*Work required*
Arrange the lines from the start of the material through the line containing "Viewport: 1400px width, 860px", inclusive, as a Markdown table with the columns Row and Line. Leave out blank lines.

(Part of a data file)
________________________

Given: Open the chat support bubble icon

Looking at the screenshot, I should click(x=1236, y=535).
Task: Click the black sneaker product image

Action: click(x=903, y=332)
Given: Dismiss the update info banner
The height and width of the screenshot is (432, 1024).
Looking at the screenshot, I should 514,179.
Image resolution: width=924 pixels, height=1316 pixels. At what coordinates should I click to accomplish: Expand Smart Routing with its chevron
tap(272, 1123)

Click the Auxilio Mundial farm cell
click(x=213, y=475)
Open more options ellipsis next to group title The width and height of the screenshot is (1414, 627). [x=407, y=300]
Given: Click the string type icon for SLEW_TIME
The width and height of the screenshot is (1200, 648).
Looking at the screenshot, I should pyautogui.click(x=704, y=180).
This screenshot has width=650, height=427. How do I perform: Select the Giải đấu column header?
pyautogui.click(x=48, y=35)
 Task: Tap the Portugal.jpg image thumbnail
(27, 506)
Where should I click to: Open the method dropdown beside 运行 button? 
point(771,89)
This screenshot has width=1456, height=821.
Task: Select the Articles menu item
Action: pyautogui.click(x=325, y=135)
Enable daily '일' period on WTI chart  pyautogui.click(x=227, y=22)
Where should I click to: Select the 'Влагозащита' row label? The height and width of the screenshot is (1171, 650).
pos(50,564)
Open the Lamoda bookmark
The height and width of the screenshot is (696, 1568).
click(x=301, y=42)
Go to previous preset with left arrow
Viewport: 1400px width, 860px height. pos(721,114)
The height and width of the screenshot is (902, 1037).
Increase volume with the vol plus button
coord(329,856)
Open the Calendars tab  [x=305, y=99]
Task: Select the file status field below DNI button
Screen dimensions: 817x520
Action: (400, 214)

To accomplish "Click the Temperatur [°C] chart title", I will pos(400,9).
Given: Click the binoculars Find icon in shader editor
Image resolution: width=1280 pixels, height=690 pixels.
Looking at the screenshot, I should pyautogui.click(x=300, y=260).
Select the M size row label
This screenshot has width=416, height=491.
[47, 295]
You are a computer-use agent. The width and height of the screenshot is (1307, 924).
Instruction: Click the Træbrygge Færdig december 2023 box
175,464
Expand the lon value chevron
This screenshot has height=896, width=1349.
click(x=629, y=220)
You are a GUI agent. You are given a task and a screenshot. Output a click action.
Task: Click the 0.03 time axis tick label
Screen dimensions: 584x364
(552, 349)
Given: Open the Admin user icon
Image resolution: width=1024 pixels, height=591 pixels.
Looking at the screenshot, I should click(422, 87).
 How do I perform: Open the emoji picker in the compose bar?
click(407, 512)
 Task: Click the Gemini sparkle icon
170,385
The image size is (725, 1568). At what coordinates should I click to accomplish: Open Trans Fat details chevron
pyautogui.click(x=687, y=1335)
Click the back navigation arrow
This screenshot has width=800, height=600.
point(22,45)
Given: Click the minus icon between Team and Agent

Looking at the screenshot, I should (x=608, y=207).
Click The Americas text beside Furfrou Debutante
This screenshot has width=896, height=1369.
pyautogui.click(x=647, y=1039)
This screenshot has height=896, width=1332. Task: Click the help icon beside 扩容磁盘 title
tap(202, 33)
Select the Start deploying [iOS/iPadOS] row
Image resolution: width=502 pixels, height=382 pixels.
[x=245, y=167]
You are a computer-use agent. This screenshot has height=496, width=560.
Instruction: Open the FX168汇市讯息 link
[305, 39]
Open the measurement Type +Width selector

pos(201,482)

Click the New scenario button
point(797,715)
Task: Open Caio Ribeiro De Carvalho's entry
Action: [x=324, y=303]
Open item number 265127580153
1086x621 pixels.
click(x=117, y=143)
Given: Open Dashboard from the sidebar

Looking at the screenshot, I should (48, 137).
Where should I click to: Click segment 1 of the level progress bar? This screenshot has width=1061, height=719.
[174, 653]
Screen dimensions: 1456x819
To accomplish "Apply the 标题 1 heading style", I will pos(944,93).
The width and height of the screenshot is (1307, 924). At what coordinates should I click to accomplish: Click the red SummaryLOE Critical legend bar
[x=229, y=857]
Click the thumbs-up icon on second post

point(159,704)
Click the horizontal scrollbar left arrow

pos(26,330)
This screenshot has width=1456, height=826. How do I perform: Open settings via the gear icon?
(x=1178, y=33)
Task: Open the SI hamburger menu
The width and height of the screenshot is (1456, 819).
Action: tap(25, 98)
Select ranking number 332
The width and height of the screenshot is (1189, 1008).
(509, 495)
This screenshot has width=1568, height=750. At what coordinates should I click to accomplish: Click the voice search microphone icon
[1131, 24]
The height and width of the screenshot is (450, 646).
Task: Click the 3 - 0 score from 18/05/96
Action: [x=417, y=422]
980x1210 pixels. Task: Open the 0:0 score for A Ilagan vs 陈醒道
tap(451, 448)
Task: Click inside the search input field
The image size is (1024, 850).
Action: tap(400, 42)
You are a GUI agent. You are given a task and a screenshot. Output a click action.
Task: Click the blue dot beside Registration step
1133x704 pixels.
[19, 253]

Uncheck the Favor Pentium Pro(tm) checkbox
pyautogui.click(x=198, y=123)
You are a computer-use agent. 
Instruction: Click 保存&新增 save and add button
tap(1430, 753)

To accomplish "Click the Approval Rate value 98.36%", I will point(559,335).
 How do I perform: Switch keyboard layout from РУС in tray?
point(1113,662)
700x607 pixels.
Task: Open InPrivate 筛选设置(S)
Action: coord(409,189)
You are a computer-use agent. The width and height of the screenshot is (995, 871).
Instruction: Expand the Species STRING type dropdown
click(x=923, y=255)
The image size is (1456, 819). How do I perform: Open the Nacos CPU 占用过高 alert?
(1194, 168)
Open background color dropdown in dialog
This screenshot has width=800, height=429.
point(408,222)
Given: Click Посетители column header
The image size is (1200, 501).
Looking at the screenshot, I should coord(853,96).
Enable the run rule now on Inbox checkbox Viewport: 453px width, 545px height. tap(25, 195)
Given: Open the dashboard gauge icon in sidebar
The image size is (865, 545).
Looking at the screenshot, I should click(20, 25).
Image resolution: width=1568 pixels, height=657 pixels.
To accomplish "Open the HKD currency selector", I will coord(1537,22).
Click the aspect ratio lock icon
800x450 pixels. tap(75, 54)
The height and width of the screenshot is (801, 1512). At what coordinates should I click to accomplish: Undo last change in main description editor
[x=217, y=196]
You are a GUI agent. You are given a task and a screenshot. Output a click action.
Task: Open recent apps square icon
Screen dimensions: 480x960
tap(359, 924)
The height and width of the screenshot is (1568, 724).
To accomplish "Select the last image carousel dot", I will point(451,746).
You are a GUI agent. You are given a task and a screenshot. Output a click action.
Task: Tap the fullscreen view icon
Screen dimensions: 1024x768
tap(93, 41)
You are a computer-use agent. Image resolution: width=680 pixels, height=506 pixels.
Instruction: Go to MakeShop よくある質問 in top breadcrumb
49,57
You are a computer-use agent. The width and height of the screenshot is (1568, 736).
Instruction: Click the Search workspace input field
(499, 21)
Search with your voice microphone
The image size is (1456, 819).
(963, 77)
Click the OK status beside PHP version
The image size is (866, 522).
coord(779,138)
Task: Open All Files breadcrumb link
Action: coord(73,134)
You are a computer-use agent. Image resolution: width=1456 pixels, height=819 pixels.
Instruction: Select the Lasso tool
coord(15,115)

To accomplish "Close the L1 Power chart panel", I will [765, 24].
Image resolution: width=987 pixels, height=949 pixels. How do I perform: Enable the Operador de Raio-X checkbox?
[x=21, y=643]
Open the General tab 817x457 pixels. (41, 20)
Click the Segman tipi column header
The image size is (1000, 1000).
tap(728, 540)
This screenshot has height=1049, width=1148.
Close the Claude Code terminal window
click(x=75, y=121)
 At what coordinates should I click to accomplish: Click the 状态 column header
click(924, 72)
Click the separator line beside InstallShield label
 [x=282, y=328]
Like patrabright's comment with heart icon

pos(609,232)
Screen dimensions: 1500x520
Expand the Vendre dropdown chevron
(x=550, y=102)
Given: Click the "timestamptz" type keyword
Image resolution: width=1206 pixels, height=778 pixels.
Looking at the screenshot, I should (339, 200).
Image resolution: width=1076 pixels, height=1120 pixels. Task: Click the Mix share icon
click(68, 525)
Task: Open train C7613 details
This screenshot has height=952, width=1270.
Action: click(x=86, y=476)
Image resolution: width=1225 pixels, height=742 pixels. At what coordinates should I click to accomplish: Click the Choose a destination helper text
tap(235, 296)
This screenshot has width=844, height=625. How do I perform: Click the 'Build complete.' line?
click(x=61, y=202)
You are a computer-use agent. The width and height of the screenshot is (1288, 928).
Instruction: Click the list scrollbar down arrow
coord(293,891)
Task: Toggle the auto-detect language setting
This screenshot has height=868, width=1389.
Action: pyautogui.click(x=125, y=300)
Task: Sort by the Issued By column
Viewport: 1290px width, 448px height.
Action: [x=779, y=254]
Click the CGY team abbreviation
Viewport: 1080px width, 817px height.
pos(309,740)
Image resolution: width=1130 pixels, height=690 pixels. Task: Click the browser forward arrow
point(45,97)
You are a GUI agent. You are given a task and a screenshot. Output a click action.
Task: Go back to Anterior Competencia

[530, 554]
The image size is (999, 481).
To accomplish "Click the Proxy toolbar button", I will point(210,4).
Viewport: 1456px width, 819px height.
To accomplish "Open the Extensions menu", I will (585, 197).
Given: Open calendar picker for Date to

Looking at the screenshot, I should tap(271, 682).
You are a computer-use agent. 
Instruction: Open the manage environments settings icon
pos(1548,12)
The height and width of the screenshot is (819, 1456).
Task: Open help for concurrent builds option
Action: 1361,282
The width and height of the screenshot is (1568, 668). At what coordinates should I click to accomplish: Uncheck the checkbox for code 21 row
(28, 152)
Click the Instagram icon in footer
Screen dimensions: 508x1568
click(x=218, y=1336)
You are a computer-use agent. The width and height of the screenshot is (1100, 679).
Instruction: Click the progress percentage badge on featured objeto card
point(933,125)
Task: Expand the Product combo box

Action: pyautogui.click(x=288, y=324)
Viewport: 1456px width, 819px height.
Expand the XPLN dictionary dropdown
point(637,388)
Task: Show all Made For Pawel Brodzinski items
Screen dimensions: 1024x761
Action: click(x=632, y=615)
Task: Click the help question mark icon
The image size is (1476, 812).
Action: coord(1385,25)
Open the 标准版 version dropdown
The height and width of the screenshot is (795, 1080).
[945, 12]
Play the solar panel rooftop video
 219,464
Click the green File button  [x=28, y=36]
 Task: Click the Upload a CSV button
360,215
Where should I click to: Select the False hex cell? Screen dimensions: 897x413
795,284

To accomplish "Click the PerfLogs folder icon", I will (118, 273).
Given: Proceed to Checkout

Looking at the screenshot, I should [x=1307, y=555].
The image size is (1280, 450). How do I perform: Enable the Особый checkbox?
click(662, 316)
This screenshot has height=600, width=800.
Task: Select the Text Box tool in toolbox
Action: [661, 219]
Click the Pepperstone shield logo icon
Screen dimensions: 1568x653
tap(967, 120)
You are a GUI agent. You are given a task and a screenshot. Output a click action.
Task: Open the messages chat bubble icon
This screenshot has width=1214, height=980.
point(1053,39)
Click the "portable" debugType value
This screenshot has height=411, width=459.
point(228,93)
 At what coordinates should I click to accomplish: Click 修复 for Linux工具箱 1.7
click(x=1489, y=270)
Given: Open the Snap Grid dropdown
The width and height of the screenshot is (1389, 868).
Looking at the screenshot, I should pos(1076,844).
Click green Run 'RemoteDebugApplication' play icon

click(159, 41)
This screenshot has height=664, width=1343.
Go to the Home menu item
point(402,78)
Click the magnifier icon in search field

________________________

*Solved problem*
| Row | Line |
|---|---|
| 1 | Given: Open the chat support bubble icon |
| 2 | Looking at the screenshot, I should click(x=1236, y=535). |
| 3 | Task: Click the black sneaker product image |
| 4 | Action: click(x=903, y=332) |
| 5 | Given: Dismiss the update info banner |
| 6 | The height and width of the screenshot is (432, 1024). |
| 7 | Looking at the screenshot, I should 514,179. |
| 8 | Image resolution: width=924 pixels, height=1316 pixels. At what coordinates should I click to accomplish: Expand Smart Routing with its chevron |
| 9 | tap(272, 1123) |
| 10 | Click the Auxilio Mundial farm cell |
| 11 | click(x=213, y=475) |
| 12 | Open more options ellipsis next to group title The width and height of the screenshot is (1414, 627). [x=407, y=300] |
| 13 | Given: Click the string type icon for SLEW_TIME |
| 14 | The width and height of the screenshot is (1200, 648). |
| 15 | Looking at the screenshot, I should pyautogui.click(x=704, y=180). |
| 16 | This screenshot has width=650, height=427. How do I perform: Select the Giải đấu column header? |
| 17 | pyautogui.click(x=48, y=35) |
| 18 |  Task: Tap the Portugal.jpg image thumbnail |
| 19 | (27, 506) |
| 20 | Where should I click to: Open the method dropdown beside 运行 button?  |
| 21 | point(771,89) |
| 22 | This screenshot has width=1456, height=821. |
| 23 | Task: Select the Articles menu item |
| 24 | Action: pyautogui.click(x=325, y=135) |
| 25 | Enable daily '일' period on WTI chart  pyautogui.click(x=227, y=22) |
| 26 | Where should I click to: Select the 'Влагозащита' row label? The height and width of the screenshot is (1171, 650). |
| 27 | pos(50,564) |
| 28 | Open the Lamoda bookmark |
| 29 | The height and width of the screenshot is (696, 1568). |
| 30 | click(x=301, y=42) |
| 31 | Go to previous preset with left arrow |
| 32 | Viewport: 1400px width, 860px height. pos(721,114) |